Среди разбросанных воспоминаний
К дням неоправданным опять иду.
Сознание непоправимости. И никого вокруг.
Как ничтожно мало сделано. Как бессмысленно, лениво размотана жизнь.
56.
«Международное обозрение», В.Маевский (о публикации в газете «Уорлд джорнэл трибюн» Дж. Олсона о советско-английских переговорах по вьетнамскому вопросу, иностранный журналист по мнению В.Маевского пытается неуклюже «подпустить каплю яда в советско-французские отношения» — Н.Ч.)
Подобный метод информирования населения, все-таки, неизменен, вызывает раздражение.
Можно спросить тов. Маевского: для кого он это пишет? Если для Олсона в порядке полемики с ним, то это можно сделать в частном письме.
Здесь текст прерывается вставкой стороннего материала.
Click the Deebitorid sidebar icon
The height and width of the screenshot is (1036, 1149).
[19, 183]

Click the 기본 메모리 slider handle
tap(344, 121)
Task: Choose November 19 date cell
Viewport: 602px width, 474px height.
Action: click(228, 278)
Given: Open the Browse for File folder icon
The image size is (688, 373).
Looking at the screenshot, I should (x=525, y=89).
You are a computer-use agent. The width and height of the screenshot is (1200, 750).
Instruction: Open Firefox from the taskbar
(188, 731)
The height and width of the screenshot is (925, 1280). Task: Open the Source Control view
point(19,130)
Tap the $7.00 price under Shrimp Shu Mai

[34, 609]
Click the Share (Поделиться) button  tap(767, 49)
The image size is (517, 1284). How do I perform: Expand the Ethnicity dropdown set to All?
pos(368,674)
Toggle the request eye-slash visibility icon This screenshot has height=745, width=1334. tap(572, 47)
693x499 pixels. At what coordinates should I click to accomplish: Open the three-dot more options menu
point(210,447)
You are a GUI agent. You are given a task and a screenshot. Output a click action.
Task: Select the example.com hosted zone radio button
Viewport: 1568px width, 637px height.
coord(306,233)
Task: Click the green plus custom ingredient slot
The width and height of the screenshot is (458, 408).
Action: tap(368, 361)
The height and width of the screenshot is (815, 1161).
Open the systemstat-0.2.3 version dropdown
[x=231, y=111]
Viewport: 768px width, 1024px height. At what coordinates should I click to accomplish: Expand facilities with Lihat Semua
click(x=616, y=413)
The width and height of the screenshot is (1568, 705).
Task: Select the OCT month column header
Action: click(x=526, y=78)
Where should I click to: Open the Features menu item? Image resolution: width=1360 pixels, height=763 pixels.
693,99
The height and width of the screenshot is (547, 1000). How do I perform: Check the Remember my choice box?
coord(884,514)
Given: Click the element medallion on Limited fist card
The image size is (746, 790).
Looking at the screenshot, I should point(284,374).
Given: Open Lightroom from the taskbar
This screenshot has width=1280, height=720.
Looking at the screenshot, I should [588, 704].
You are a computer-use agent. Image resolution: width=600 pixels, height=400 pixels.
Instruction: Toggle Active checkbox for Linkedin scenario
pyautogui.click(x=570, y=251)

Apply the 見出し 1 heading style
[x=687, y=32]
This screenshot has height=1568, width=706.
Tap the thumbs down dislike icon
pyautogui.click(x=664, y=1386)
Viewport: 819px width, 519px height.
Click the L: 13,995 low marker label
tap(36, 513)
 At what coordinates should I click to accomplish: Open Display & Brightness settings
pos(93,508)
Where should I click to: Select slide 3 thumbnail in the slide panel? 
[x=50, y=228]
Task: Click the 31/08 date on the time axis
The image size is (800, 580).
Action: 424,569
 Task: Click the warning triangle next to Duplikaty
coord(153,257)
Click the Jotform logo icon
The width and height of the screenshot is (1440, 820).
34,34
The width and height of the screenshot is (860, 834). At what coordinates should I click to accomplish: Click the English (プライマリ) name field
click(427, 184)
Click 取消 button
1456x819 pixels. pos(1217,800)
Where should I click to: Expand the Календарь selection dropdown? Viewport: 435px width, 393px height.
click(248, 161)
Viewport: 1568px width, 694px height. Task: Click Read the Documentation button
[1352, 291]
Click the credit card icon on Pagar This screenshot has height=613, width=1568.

А если в порядке публичной информации, тогда он должен помнить, что обыкновенные смертные, читающие его статью, не имеют возможности купить в соседнем киоске «Уолрд джорнэл трибюн» и ознакомиться со статьей Олсона, и хорошо бы, если бы тов. Маевский писал менее загадочно:
«Неуклюжие попытки пуститься в фантастические домыслы по поводу недавних советско-английских переговоров».
57.
(Газетная вырезка М. Подключникова «Звучит набат», «Правда», г. Берлин и «Бонн поперек дороги», из статьи В. Маевского, «Международное обозрение», «Правда», 3/III, 67 г. — Н.Ч.).
58.
(Вырезка со стихами семена Кирсанова «Утренние годы» — Н.Ч.).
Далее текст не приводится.